The researchers say the “race multiplier factor,” which is used as part of the Chronic Kidney Disease Epidemiology Collaboration (CKD-EPI) and Modification of Diet in Renal Disease (MDRD) equations to estimate kidney function, can contribute to health disparities in African Americans with CKD. This is particularly important because African-American patients with CKD are known to have worse clinical outcomes with respect to hypertension control, timely nephrology referral, dialysis fistula or graft placement, adequate dialysis treatment and transplantation access.
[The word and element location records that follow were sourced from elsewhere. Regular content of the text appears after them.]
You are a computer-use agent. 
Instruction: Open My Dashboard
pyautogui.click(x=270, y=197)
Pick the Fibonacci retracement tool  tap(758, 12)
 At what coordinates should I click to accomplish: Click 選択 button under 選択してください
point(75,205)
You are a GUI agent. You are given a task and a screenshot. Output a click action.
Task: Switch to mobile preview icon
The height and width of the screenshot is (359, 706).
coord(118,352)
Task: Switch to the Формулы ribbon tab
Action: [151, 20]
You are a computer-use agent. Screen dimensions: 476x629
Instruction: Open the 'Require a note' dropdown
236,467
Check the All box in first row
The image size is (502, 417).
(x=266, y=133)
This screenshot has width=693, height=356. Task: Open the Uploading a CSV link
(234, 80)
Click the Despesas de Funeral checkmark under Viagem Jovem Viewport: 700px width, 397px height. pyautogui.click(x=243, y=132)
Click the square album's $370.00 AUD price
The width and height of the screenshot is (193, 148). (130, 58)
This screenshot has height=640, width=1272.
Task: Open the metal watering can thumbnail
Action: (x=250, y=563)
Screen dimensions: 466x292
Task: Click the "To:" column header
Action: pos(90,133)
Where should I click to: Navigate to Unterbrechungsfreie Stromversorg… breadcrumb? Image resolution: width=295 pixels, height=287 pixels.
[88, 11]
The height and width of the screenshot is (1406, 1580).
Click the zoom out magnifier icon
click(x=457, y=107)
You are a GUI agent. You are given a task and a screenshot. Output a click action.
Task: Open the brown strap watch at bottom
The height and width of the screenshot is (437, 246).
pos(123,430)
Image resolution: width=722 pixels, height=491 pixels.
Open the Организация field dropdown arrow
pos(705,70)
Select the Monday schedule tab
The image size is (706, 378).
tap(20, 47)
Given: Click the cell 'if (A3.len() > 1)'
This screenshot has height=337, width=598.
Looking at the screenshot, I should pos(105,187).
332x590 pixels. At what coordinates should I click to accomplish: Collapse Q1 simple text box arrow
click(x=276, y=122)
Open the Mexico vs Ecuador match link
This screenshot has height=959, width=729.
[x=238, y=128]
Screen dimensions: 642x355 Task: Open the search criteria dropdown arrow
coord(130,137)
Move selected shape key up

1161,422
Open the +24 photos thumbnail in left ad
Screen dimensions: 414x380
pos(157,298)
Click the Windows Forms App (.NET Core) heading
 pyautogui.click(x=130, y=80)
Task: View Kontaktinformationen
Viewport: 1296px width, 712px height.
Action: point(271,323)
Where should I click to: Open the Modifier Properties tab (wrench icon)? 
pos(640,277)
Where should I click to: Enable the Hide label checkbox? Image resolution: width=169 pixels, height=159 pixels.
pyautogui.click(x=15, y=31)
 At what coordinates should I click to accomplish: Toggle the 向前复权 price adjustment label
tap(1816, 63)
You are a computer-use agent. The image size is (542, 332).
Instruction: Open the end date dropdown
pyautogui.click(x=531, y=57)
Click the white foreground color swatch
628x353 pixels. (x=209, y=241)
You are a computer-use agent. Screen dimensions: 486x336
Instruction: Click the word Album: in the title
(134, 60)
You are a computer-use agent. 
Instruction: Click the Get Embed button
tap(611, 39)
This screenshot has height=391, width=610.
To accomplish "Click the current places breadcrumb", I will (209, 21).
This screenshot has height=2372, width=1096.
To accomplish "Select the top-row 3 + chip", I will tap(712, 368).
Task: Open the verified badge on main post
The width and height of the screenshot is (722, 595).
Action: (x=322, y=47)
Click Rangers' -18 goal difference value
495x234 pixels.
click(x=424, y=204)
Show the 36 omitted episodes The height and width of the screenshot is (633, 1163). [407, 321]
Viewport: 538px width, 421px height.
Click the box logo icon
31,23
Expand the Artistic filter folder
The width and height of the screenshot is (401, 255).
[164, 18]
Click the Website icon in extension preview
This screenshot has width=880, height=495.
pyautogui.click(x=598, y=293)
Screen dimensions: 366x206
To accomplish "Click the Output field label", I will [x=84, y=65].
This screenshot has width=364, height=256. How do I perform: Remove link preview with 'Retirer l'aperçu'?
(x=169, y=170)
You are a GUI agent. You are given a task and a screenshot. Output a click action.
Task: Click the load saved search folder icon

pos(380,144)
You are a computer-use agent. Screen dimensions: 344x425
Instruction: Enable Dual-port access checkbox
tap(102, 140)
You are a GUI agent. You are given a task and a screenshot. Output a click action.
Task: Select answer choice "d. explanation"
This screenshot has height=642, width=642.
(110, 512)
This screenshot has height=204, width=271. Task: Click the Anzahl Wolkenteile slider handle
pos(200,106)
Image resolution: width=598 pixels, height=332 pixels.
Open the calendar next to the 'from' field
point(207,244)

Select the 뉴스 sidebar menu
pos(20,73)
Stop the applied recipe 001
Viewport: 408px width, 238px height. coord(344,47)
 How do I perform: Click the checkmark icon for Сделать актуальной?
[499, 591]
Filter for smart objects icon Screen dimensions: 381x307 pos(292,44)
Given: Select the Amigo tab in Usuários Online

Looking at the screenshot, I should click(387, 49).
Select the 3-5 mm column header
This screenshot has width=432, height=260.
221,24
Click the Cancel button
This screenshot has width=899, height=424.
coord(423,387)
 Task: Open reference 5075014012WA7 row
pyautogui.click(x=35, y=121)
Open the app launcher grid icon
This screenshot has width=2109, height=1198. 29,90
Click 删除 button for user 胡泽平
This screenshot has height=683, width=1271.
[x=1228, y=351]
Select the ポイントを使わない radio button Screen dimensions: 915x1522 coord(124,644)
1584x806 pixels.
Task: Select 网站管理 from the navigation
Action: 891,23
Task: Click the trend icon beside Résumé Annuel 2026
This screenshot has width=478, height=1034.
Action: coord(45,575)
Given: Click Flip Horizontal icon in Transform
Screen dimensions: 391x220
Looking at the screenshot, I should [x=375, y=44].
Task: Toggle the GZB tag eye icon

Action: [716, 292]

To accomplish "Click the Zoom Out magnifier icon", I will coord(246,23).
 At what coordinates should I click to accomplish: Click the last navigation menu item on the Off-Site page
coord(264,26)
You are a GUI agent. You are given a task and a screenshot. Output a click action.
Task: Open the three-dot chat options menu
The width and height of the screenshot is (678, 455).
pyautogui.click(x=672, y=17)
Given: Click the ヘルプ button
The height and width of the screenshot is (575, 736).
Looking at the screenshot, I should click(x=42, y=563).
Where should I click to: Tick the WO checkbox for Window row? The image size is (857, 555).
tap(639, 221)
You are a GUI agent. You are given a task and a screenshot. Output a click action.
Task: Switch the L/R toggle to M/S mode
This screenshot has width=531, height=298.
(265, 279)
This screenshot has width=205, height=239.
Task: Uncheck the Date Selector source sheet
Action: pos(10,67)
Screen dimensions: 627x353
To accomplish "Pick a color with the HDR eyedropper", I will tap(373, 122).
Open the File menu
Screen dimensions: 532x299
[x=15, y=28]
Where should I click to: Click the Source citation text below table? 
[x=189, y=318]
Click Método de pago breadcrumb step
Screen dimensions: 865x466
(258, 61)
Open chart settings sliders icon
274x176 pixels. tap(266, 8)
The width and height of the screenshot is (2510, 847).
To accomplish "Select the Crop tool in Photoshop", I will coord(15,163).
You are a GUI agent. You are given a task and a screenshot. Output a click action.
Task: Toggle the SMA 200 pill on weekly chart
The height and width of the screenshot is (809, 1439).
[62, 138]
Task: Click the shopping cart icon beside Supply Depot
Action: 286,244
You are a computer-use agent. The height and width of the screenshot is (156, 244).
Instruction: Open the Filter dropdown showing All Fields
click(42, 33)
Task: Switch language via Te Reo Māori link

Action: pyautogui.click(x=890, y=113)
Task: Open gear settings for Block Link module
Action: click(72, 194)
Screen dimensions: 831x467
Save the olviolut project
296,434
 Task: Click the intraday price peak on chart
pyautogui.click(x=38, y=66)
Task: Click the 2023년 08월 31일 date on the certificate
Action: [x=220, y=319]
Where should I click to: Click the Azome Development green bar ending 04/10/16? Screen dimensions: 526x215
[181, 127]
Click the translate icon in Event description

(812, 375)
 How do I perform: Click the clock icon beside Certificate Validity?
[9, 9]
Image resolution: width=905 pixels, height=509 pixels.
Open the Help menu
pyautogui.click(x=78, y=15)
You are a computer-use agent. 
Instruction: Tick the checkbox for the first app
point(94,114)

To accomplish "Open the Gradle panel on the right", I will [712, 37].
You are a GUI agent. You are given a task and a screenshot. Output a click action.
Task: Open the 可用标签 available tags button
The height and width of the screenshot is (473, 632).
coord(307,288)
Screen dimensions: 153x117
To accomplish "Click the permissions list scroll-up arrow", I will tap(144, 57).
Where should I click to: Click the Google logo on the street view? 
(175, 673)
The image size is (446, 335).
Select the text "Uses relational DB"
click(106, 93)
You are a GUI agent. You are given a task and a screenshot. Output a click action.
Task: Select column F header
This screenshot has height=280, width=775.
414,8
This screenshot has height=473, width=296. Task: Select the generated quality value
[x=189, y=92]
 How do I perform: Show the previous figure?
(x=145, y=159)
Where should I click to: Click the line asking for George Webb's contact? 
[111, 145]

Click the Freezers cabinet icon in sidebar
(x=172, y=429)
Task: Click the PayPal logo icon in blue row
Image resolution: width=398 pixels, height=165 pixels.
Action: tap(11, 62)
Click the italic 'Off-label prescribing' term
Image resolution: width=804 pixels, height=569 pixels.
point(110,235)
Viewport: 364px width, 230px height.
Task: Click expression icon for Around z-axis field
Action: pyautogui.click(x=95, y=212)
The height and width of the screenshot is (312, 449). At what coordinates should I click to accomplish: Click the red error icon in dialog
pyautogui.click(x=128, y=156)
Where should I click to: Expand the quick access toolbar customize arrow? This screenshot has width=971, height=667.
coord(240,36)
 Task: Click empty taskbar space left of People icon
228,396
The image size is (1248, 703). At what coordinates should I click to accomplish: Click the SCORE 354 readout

“The race multiplier is something that all of us were taught to use during medical school and residency training,” said Mallika L. Mendu, MD, MBA, a Brigham nephrologist and senior author of the study, published in October in the Journal of General Internal Medicine (JGIM). “I was surprised to learn how many patients are impacted by the use of the race multiplier and its potential implications on care delivery, particularly referral to kidney transplantation.”

Changing the Math Results in Reclassification of CKD

The calculation in question uses serum creatinine levels to obtain the estimated glomerular filtration rate (eGFR). To account for differences among individuals, the equation includes factors for age, sex, weight and race to improve statistical precision.

Earlier research suggested African Americans had higher measured glomerular filtration rate with the same creatinine levels, leading to the adjustment. But there was no clear biological explanation for why it would be different, Dr. Mendu said.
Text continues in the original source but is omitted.